I wrote back in October about my own personal struggles with eating disorders.  Eating disorders are much more than just restricting or purging. There is so much more than the physical aspects of eating disorders. So many people had no idea that someone close to them is struggling with an eating disorder. And part of me feels like the stereotype that women are just never happy with their bodies and it is the norm to be on a diet helps perpetuate this secrecy. It’s not (or at least should not be) the norm to just be disgusted with your body and to restrict or purge or self medicate with food. Binge eating isn’t just about someone shoving their face full of food. That isn’t the problem at all. That is usually their solution to a bigger problem.

The stats from NEDA just make my stomach churn and my heart hurt for those that are struggling and who will be struggling. 50% of girls use unhealthy behaviors to lose weight. 50%. 50% are restricting, purging, smoking…are treating their bodies that crap just to be thin. What can start out as an innocent and simple diet can spiral out of control so much faster than anyone can imagine. My bout with restricting started out as an innocent little diet and spiraled down to eating some bread, carrots, and grapes that I would eat throughout the week. Stepping on the scale once a day turned into a total obsession and became 20 times a day and frustration that I had to be at school and couldn’t weigh myself. My first time purging was a simple solution to losing control and spiraled into purging every meal and barely being able to keep food down.

I never knew. I never ever knew that any of these things would lead down these paths. I never realized that critiquing and criticizing my body would turn into a complete a total obsession. I never knew that hating my reflection would turn into hating the person staring back at me. I never knew how far I would go and how much I would lose myself. I never knew how much it would change me.

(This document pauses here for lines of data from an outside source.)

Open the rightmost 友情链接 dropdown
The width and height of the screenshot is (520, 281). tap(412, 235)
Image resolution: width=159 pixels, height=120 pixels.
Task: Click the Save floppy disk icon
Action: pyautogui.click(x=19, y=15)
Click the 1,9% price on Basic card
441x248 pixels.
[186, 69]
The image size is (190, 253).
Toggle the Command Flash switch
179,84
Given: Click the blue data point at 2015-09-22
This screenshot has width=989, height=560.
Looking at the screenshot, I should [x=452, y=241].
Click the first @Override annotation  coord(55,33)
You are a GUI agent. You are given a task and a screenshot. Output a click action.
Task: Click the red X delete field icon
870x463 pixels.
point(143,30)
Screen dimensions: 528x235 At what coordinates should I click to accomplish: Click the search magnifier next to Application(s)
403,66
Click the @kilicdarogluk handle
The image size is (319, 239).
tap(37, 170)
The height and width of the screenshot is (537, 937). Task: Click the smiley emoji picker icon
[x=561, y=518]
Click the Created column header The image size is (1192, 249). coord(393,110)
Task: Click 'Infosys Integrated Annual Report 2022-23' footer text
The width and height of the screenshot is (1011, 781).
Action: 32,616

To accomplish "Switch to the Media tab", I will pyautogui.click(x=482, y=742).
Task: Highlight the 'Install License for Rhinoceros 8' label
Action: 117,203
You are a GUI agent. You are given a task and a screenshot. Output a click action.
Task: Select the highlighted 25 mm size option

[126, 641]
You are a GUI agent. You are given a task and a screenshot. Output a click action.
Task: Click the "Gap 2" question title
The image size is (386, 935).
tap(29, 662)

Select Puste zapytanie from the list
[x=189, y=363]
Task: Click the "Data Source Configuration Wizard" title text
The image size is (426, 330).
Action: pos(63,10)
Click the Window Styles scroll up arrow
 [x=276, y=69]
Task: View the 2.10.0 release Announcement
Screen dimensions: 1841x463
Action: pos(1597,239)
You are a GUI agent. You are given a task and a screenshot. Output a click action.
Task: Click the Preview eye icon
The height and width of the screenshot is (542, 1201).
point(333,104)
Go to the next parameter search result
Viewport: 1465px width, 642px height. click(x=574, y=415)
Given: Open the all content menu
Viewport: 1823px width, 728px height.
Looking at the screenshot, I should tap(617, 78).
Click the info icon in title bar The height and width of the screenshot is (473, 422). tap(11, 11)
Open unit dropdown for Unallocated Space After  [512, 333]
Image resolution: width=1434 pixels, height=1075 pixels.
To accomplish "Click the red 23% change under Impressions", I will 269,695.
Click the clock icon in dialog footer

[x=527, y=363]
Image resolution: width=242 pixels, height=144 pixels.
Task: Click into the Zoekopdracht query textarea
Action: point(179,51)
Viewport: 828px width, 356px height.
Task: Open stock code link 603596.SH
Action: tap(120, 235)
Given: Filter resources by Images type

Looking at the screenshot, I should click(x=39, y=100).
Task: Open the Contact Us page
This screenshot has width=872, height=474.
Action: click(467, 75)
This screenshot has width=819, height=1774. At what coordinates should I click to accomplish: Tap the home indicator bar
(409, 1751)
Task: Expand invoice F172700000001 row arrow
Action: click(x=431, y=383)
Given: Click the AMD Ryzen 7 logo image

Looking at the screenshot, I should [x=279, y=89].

Eating disorders are a real mental health issue. Please, if you get nothing from this, know that eating disorders are not to be joked about. They are a serious issue that should be taken seriously. If anyone ever opens up to you personally about their struggles. Don’t ever dismiss them. Please recognize their strength and how incredibly remarkable and strong that individual is. And support them. Whatever that means to them. The bottom line is love them. Because their eating disorder is a part of their story, not the entire story.